WHAT TO PRODUCE: Recast the part of the records that opens with the line containing "This screenshot has width=1702, height=885." and closes with the line containing "The image size" as a Markdown table. Use the columns Row and Line, with each row numbered and blank lines left out.

PROVIDED DATA:
==========

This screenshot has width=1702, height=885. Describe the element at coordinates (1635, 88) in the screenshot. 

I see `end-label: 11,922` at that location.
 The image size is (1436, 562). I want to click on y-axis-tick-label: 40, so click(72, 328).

==========

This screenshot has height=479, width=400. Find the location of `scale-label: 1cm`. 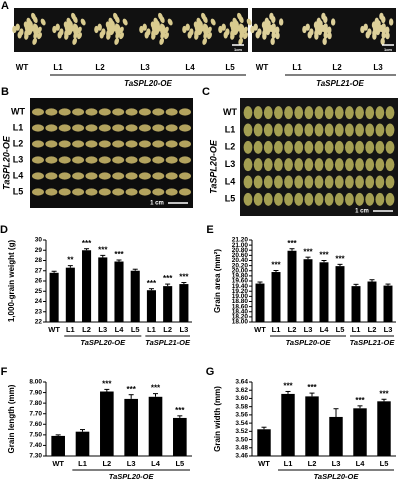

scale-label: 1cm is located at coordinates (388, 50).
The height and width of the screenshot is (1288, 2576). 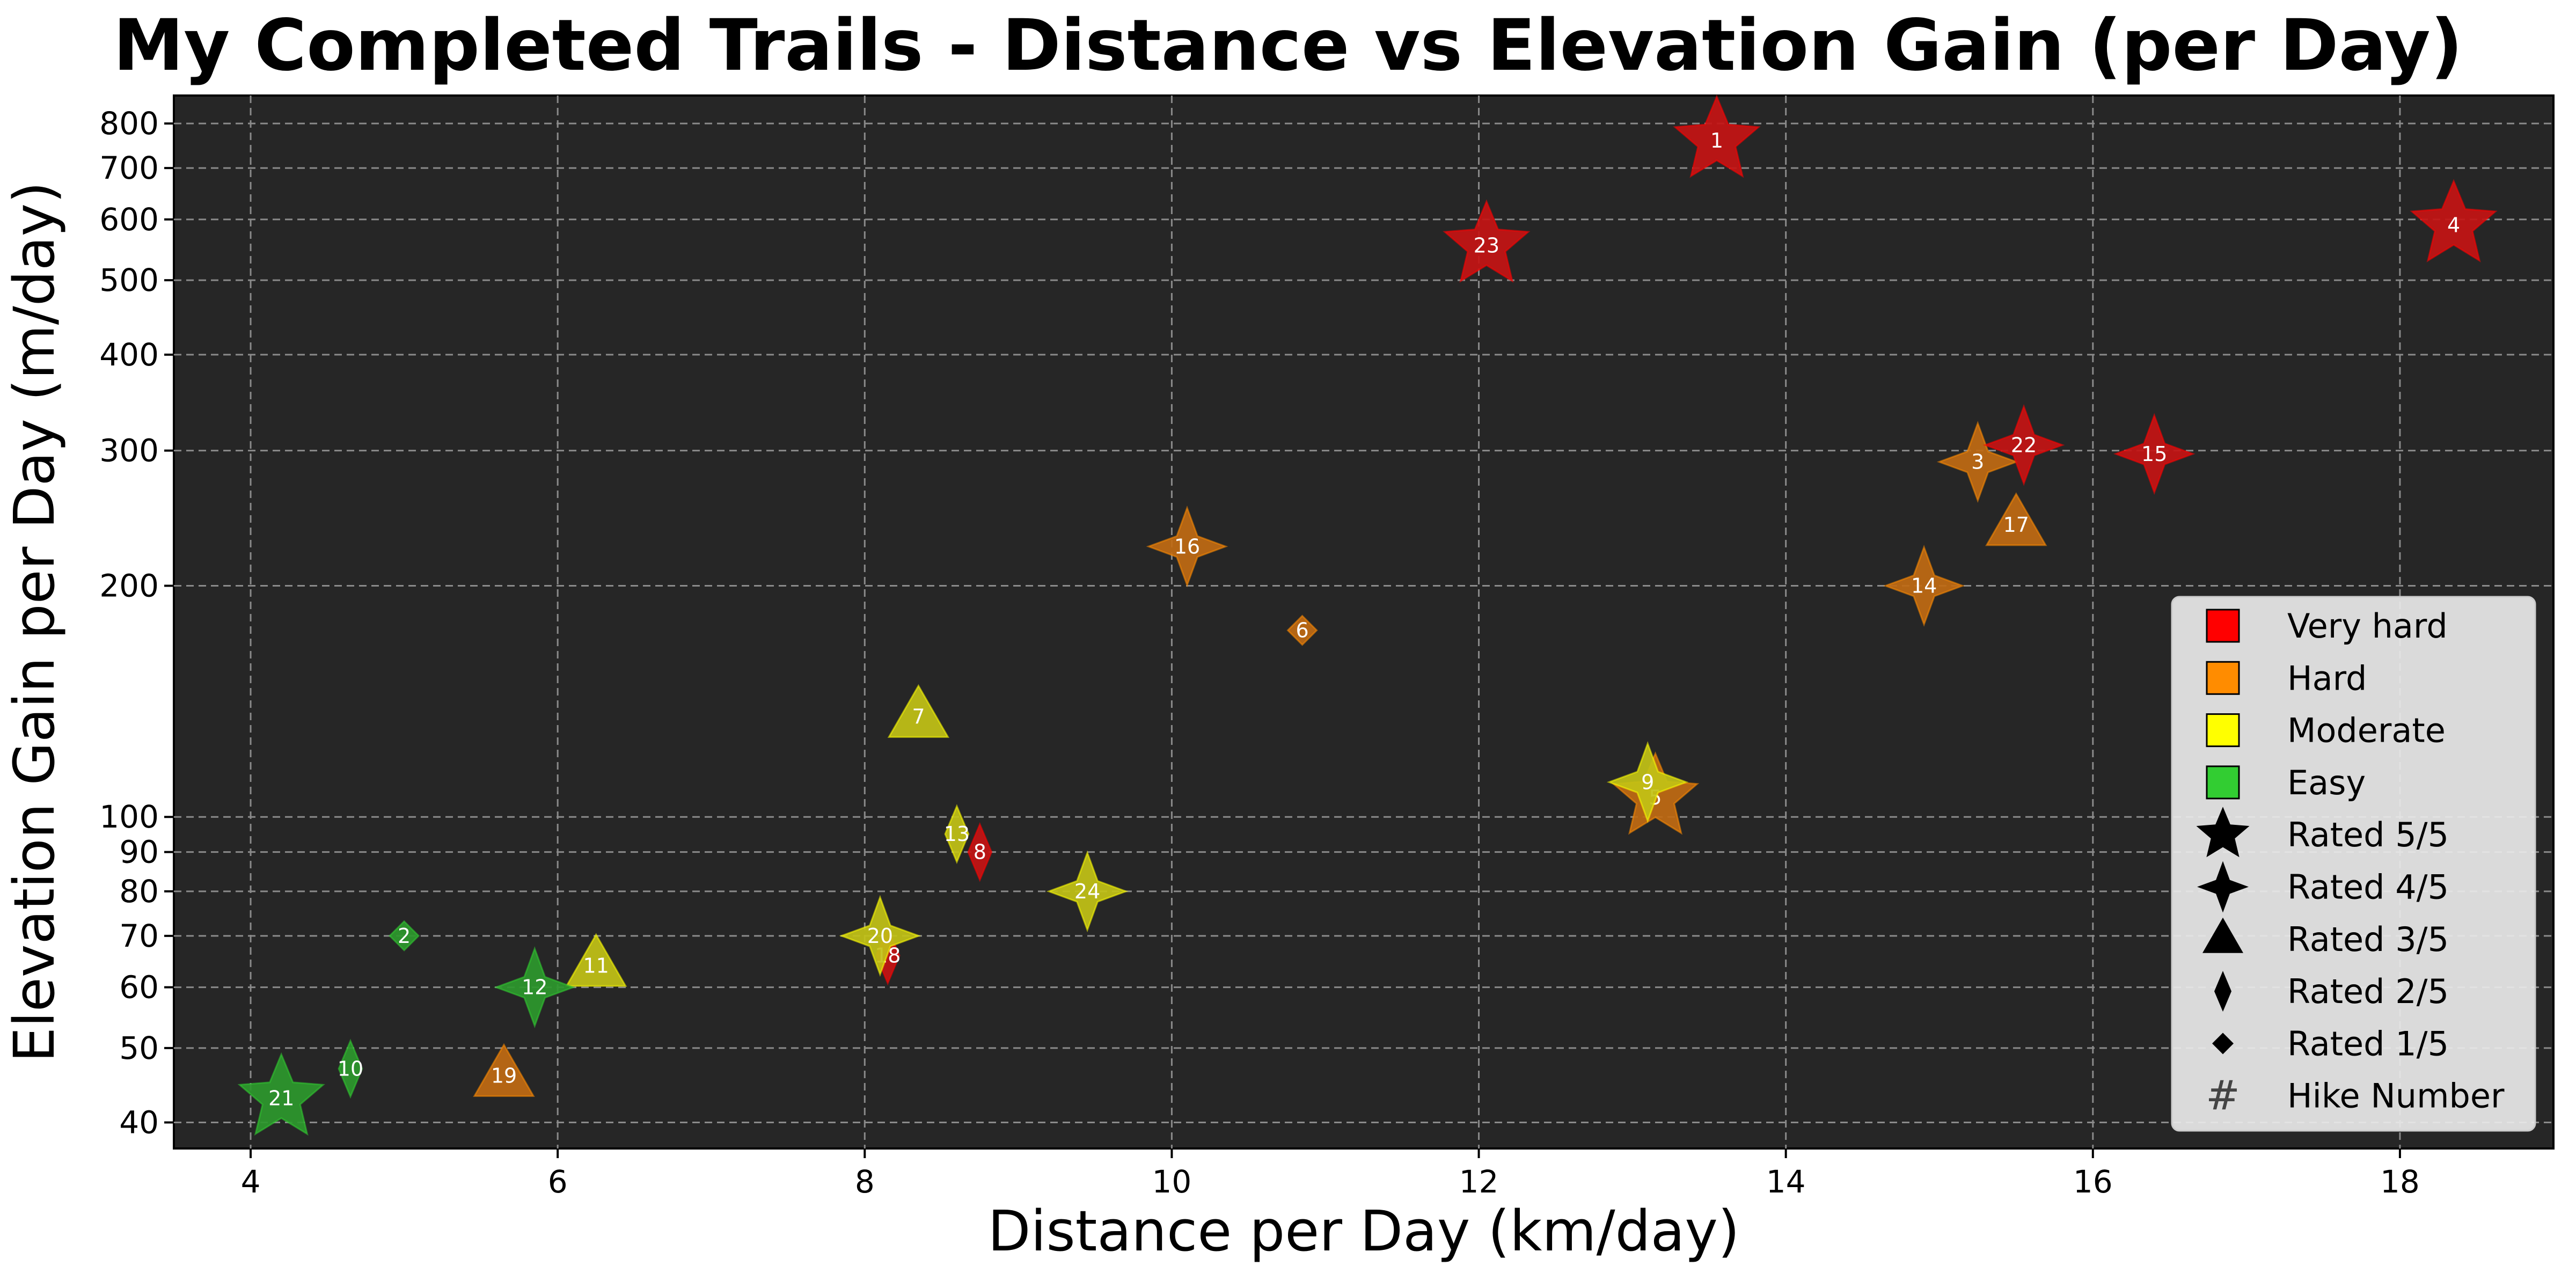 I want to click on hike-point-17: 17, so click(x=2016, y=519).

==========

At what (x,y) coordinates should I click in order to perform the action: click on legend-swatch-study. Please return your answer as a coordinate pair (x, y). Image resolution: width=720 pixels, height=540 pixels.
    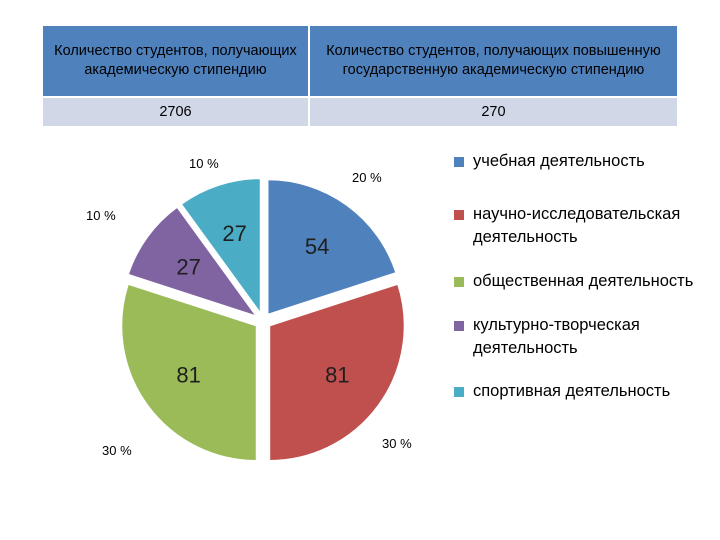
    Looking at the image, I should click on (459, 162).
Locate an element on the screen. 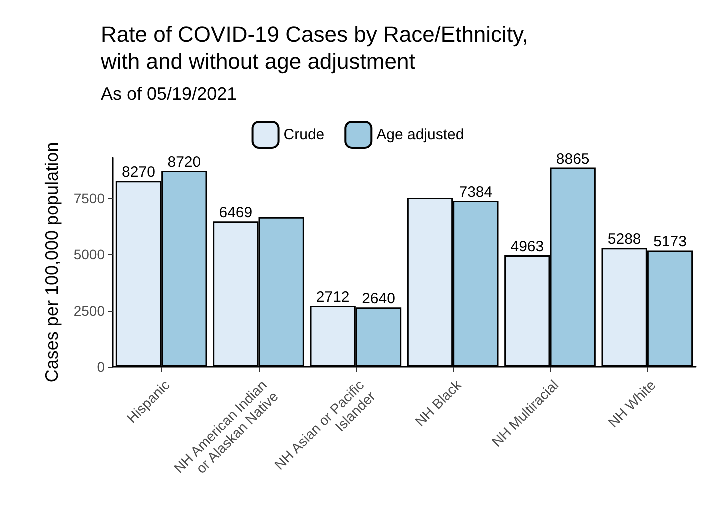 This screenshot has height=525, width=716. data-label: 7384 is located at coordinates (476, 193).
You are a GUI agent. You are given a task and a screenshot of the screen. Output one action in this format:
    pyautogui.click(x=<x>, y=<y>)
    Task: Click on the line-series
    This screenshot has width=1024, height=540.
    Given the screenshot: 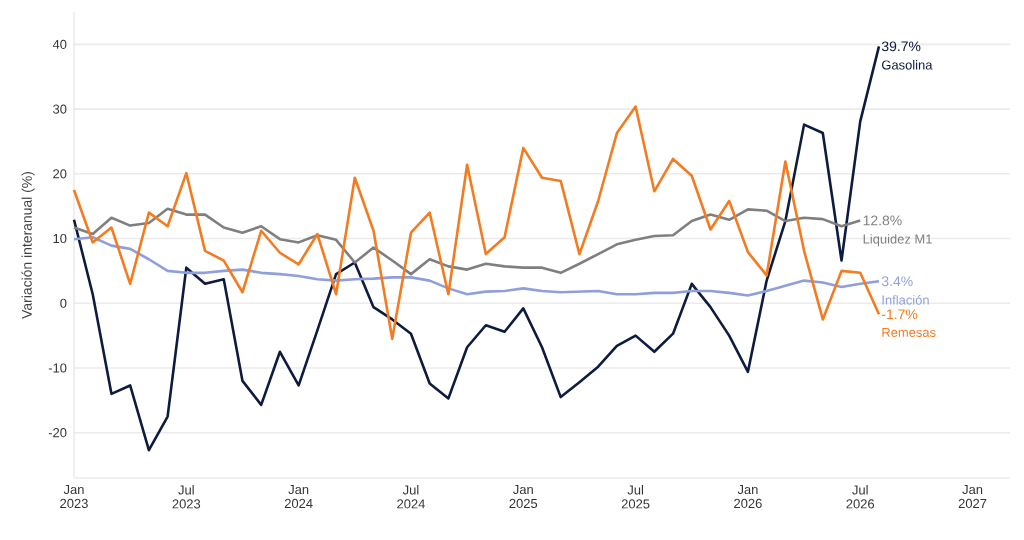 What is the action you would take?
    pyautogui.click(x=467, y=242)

==========

COMPLETED EXERCISE:
| Row | Line |
|---|---|
| 1 | This screenshot has width=1702, height=885. Describe the element at coordinates (1635, 88) in the screenshot.  |
| 2 | I see `end-label: 11,922` at that location. |
| 3 |  The image size is (1436, 562). I want to click on y-axis-tick-label: 40, so click(72, 328). |